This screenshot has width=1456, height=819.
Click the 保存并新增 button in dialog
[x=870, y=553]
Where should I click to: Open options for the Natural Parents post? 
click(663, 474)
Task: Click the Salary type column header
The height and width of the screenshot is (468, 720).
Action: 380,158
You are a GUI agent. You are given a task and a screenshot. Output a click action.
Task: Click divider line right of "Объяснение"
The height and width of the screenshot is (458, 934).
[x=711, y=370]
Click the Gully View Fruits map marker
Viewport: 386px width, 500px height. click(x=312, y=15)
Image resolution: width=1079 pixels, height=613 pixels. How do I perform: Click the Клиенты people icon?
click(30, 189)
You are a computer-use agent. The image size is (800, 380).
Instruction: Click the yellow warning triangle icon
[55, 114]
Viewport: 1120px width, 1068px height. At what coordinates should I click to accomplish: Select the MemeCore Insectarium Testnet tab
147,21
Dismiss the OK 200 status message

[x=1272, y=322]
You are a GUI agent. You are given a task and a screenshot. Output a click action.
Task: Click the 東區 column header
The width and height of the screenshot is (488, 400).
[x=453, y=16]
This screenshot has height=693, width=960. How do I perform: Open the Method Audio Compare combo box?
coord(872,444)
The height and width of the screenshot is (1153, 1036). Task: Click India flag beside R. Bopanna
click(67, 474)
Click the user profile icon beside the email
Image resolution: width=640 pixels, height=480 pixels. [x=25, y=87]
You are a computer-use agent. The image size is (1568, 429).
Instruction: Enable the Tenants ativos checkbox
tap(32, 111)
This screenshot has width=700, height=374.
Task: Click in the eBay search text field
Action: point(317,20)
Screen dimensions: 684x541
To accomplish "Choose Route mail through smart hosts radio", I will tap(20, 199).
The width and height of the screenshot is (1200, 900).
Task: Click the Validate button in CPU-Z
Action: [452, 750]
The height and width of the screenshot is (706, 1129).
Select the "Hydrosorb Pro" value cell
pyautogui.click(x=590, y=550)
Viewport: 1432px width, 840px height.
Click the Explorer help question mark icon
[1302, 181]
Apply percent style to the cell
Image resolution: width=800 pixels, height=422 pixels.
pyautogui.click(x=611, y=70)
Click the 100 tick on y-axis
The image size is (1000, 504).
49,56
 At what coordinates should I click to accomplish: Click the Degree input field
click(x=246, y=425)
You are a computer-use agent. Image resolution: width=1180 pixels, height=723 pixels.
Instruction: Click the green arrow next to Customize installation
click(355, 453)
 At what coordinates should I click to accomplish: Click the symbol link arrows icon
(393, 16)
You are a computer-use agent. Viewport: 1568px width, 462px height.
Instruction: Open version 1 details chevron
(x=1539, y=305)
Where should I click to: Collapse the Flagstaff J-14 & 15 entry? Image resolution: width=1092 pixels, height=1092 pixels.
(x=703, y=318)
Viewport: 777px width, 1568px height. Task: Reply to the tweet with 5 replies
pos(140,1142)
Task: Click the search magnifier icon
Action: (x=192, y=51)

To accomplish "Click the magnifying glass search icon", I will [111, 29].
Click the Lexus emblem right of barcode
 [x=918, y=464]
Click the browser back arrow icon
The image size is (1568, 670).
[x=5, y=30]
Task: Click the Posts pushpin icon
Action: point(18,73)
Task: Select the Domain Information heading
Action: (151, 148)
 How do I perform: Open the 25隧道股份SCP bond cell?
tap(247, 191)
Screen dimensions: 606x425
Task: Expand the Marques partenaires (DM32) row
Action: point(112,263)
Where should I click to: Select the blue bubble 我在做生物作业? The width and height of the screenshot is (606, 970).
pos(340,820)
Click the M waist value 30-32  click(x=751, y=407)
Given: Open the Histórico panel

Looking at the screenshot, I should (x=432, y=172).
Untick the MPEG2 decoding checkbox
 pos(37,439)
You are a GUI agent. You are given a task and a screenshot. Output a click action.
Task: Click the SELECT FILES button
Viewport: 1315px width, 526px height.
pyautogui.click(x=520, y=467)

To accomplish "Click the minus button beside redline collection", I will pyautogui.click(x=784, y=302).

********

- **Description of the task**
All lines above containing the string "header" are to be collected.

- **Response for this exercise**
Task: Click the Salary type column header
Task: Click the 東區 column header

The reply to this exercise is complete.